Objective::
Recent pandemic caused by SARS-CoV-2 described in Wuhan China in December-2019 spread
widely almost all the countries of the world. Corona virus (COVID-19) is causing the unexpected death of many peoples
and severe economic loss in several countries. Virtual screening based on molecular docking, drug-likeness prediction,
and in silico ADMET study has become an effective tool for the identification of small molecules as novel antiviral drugs
to treat diseases.
Methods::
In the current study, virtual screening was performed through molecular docking for identifying potent inhibitors
against Mpro enzyme from the ZINC library for the possible treatment of COVID-19 pandemic. Interestingly, some
compounds are identified as possible anti-covid-19 agents for future research. 350 compounds were screened based on their
similarity score with reference compound X77 from ZINC data bank and were subjected to docking with crystal structure
available of Mpro enzyme. These compounds were then filtered by their in silico ADME-Tox and drug-likeness prediction
values.
Result::
Out of these 350 screened compounds, 10 compounds were selected based on their docking score and best docked
pose in comparison to the reference compound X77. In silico ADME-Tox and drug likeliness predictions of the top
compounds were performed and found to be excellent results.

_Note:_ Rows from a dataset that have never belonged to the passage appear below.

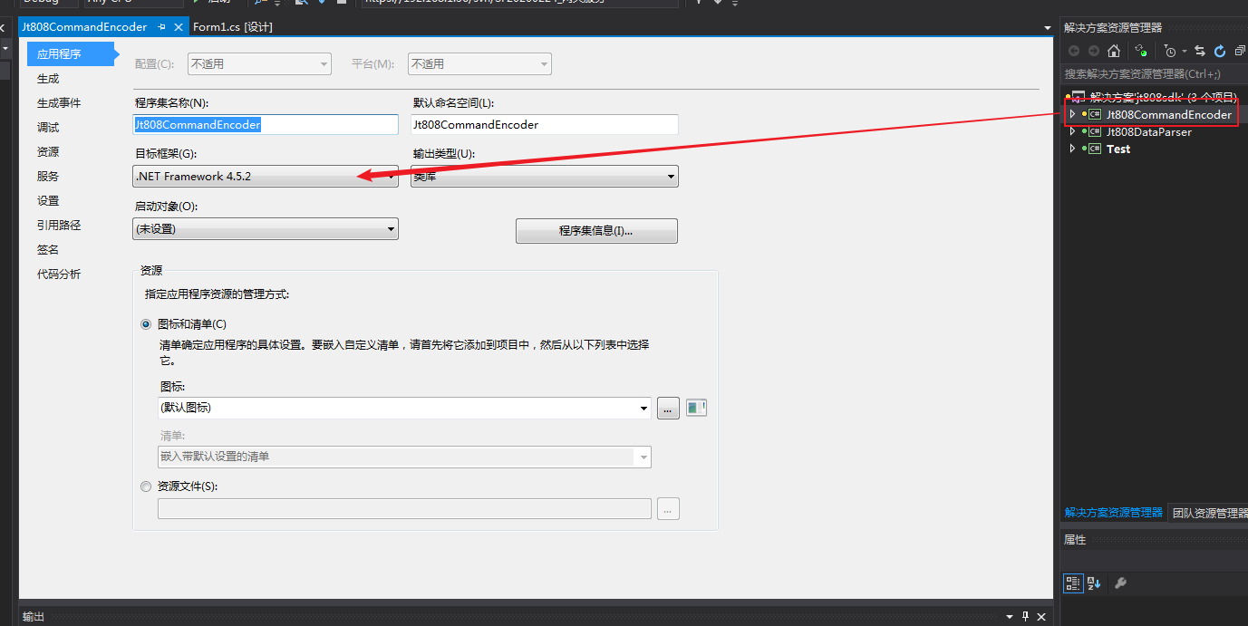This screenshot has width=1248, height=626.
Task: Click the 默认命名空间 text field
Action: click(x=544, y=125)
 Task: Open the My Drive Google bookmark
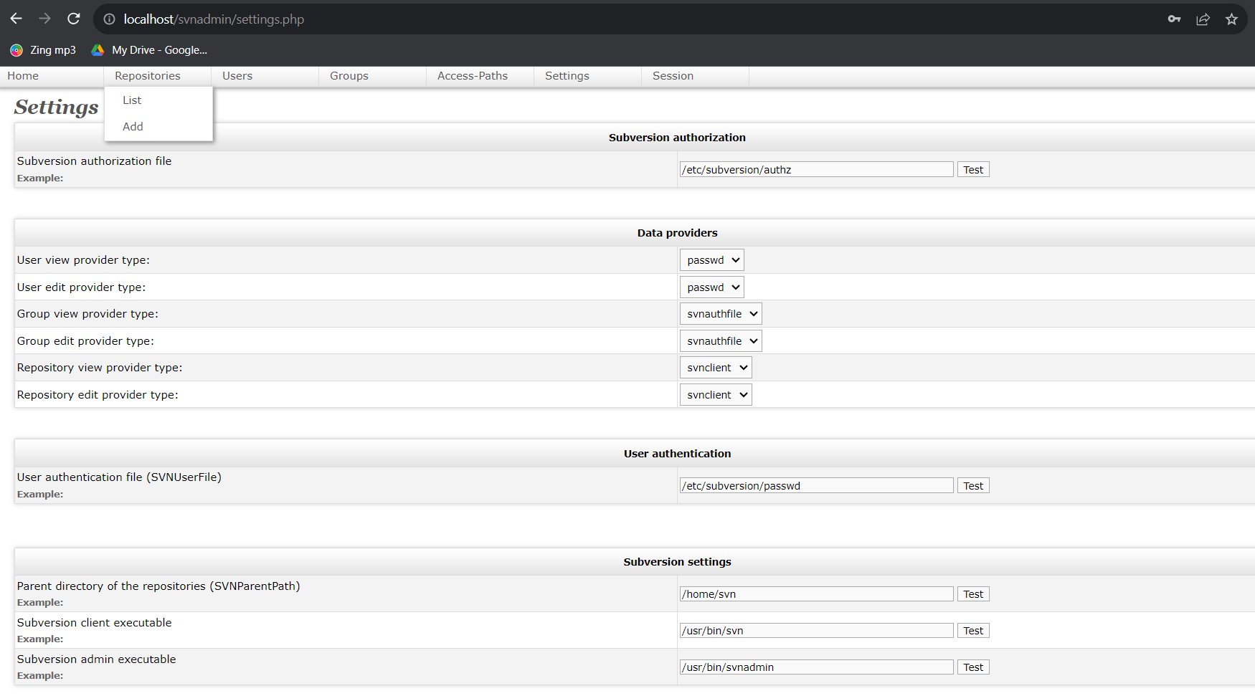(149, 50)
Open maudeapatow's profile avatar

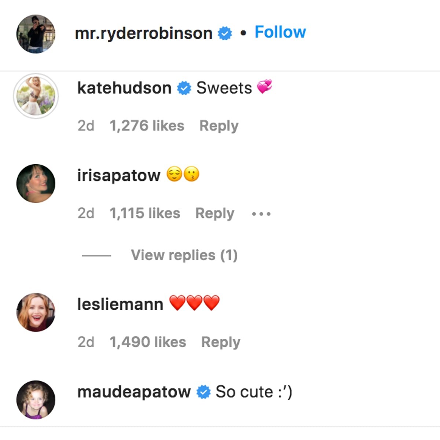pyautogui.click(x=36, y=400)
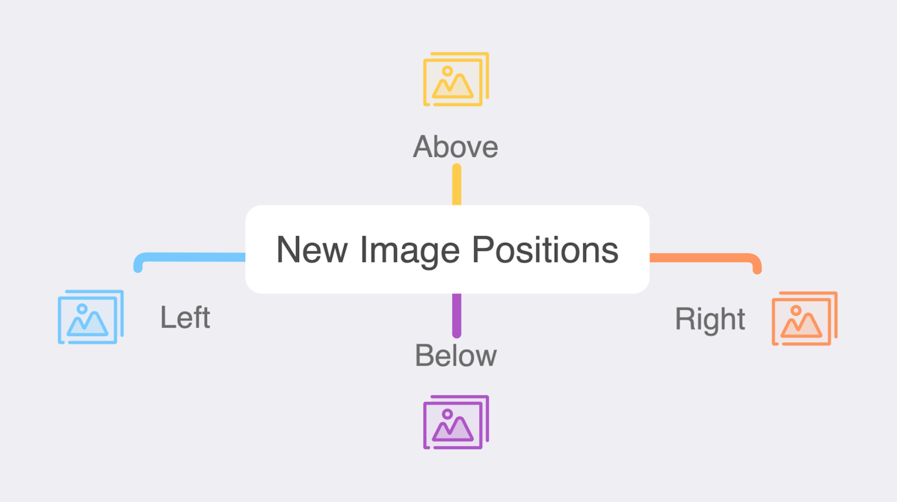The height and width of the screenshot is (502, 897).
Task: Click the yellow image icon above the topic
Action: (455, 79)
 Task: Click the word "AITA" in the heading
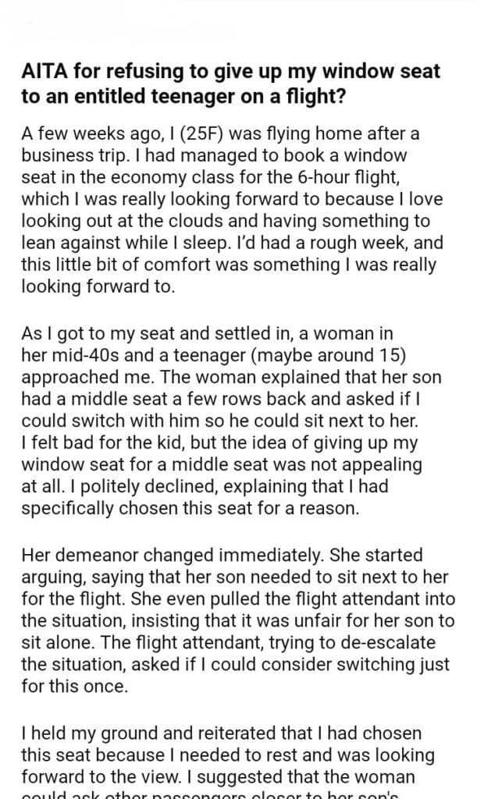click(42, 73)
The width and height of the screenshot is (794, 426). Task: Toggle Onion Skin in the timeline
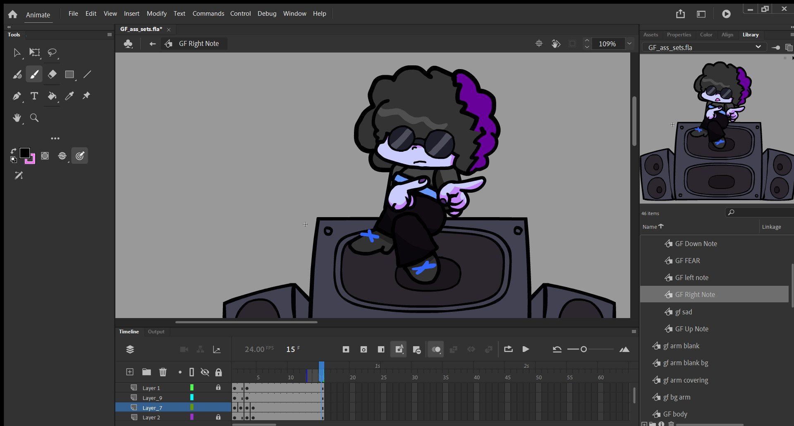(x=435, y=349)
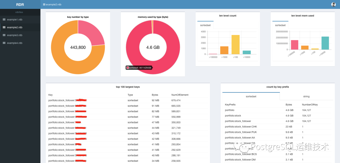Select sortedset tab in count by key prefix

pyautogui.click(x=251, y=96)
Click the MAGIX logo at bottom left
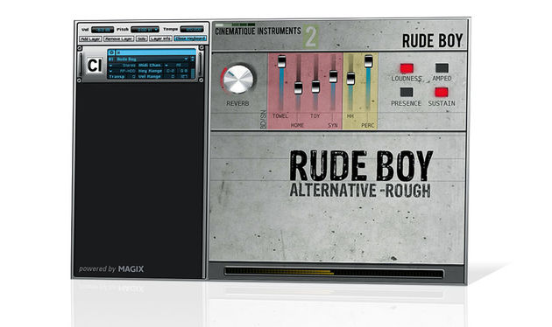Screen dimensions: 552x327 pos(131,269)

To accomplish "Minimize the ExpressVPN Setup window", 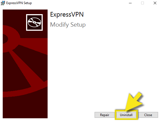I will (x=130, y=3).
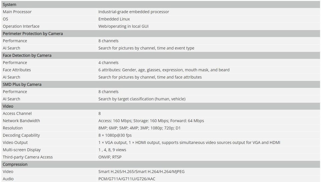Select 'Search by target classification' text
This screenshot has width=321, height=182.
point(126,99)
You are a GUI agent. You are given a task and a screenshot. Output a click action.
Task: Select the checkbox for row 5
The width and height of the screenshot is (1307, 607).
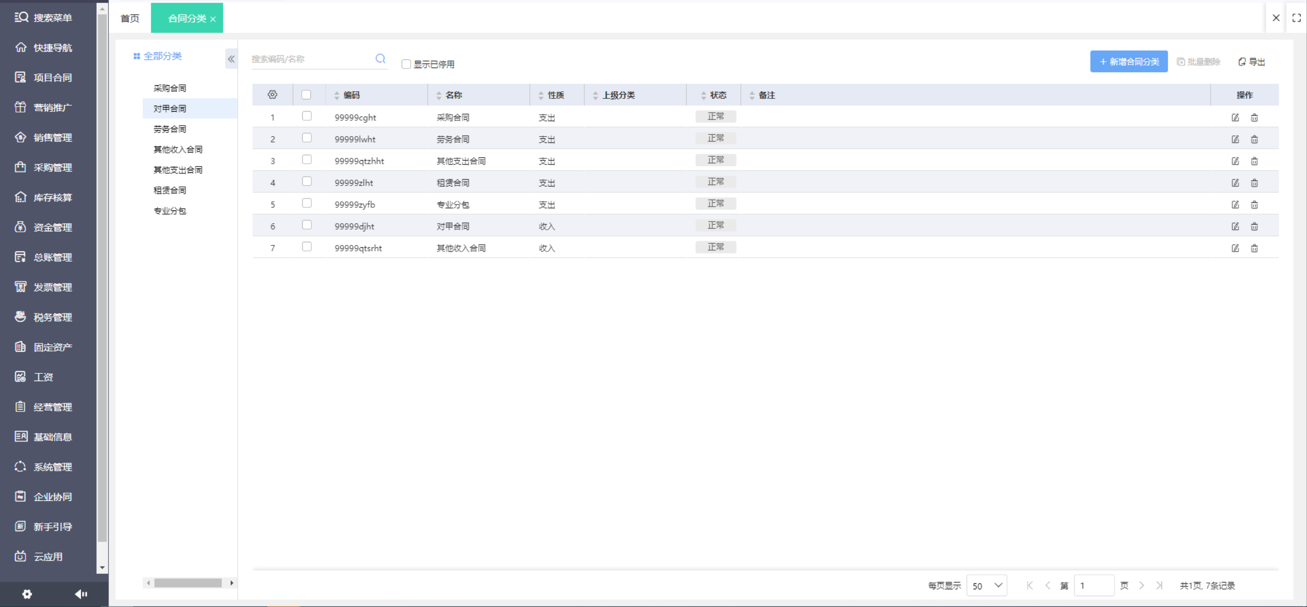(307, 203)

All the 10 screened compounds showed significant binding
pose with the target enzyme main protease (Mpro) enzyme and satisfactory pharmacokinetic and toxicological properties.
Conclusion::
Based on results we can suggest that the identified compounds may be considered for therapeutic development
against the COVID-19 virus and can be further evaluated for in vitro activity, preclinical, clinical studies and formulated in
a suitable dosage form to maximize their bioavailability.